What is the optimal configuration exactly to get traffic through a proxy.

We also experience the same thing in house when testing through Freeproxy(default configuration), as soon as the smart client tries to launch we get a proxy authentication issue.

Regards

jcompagner:
If the proxy ask for credentials then you have to supply them…

If you say that even the webclient doesn’t work and it also ask for credentials then that is completely a browser/proxy issue, servoy is not involved at all.

Johan - seems like we are going around in circles here - I’d appreciate a straight, clear cut answer on this please.

  1. In the wiki it suggests that using the config we have in our first post there should be no conflict with a Proxy. Is that correct?
  2. If that is not correct, and this config does not prevent proxy conflicts (ie the connection being blocked by a proxy) what config will?
  3. Since all data is going via port 80 in this config - why is a proxy credentials request being made for our server site yet connections can be made to web sites etc on the same ports - without proxy changes?
  4. Connections are made to our server over port 80 and successfully downloads the JNLP file (in most instances) yet when the JNLP file attempts to open then Proxy credentials request pops up. What’s the JNLP doing connection wise that is not normally handled in a typical port 80 connection?

Johan we are about to commission Sebastian (one of your own consultants) to undertake a review of the set-up we have as its impossible for our Customers to work with our server - but before we do that, can you confirm that it should be possible to configure Servoy to work on port 80 without proxy credentials or the Customer altering their IT set-up? If that’s not possible then we have totally misunderstood the promise of Servoy in this area!

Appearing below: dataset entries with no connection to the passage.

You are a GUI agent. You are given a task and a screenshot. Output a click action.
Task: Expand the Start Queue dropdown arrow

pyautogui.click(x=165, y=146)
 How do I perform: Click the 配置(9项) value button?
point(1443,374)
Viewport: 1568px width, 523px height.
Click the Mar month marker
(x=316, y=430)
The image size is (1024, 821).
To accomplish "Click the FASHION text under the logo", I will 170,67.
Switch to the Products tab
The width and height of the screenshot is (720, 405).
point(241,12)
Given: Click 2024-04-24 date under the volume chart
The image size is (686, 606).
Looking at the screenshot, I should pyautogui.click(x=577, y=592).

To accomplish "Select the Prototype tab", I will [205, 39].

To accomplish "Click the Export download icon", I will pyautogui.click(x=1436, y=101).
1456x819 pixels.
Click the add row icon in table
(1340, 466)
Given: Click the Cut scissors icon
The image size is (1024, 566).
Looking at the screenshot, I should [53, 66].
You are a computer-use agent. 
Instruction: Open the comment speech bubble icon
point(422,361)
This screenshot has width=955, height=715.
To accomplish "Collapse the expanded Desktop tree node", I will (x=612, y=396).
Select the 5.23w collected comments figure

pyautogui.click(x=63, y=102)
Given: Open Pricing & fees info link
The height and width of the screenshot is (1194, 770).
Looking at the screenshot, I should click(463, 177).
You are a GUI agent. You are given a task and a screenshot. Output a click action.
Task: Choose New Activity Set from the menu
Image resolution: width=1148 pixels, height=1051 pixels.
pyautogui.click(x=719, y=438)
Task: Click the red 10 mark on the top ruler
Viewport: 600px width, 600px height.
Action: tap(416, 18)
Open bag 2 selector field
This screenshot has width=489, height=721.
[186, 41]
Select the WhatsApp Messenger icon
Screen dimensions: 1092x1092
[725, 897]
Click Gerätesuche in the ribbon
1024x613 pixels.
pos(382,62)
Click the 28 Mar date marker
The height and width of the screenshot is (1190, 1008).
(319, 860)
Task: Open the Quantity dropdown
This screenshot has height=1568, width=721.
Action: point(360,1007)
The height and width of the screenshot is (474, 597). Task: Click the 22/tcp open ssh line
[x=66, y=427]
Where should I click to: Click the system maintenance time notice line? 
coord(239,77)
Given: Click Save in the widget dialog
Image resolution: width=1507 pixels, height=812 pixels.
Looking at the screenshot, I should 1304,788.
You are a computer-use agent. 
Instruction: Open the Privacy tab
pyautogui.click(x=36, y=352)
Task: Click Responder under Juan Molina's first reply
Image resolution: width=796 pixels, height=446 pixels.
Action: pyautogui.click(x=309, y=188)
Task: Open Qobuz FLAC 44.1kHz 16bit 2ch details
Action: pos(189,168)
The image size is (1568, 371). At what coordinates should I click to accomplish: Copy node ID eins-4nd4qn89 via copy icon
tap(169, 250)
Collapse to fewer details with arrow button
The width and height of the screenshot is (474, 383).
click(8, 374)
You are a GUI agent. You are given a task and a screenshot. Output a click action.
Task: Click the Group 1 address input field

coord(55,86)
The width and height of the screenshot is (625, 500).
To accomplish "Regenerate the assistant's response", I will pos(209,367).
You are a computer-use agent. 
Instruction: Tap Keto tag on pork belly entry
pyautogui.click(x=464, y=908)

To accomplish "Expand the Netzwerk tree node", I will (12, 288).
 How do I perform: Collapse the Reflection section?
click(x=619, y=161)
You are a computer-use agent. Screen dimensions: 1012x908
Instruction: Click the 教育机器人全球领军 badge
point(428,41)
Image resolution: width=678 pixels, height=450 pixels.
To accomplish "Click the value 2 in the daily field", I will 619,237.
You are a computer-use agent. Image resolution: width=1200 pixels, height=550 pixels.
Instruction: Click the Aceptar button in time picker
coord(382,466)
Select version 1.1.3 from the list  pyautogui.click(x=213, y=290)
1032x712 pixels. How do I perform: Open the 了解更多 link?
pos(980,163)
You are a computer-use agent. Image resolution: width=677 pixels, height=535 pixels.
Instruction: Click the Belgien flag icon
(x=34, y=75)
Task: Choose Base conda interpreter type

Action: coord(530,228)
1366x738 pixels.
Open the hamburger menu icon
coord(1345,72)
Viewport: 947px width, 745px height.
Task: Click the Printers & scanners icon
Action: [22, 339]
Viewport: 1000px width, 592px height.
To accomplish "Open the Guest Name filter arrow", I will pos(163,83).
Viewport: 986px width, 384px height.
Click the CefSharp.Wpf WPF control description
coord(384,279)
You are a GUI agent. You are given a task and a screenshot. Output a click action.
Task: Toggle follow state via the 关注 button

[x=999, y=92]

I just can’t tell you that.
I don’t know the proxy and and as far as i know if the proxy wants to authenticate it will ask the tunnel to do that and then you get that dialog
So somehow the proxy just asked for the user information, i guess Sebastiaan will be able to help you much better if he sees your complete setup and sees what the proxy requests (what kind of status codes are coming back)

I also dont know if it is WebStart or Servoy that asks for the credentials…
The browser could be configured to send over some credentials or something like that, but webstart is an other program that doesn’t know that and will use its own.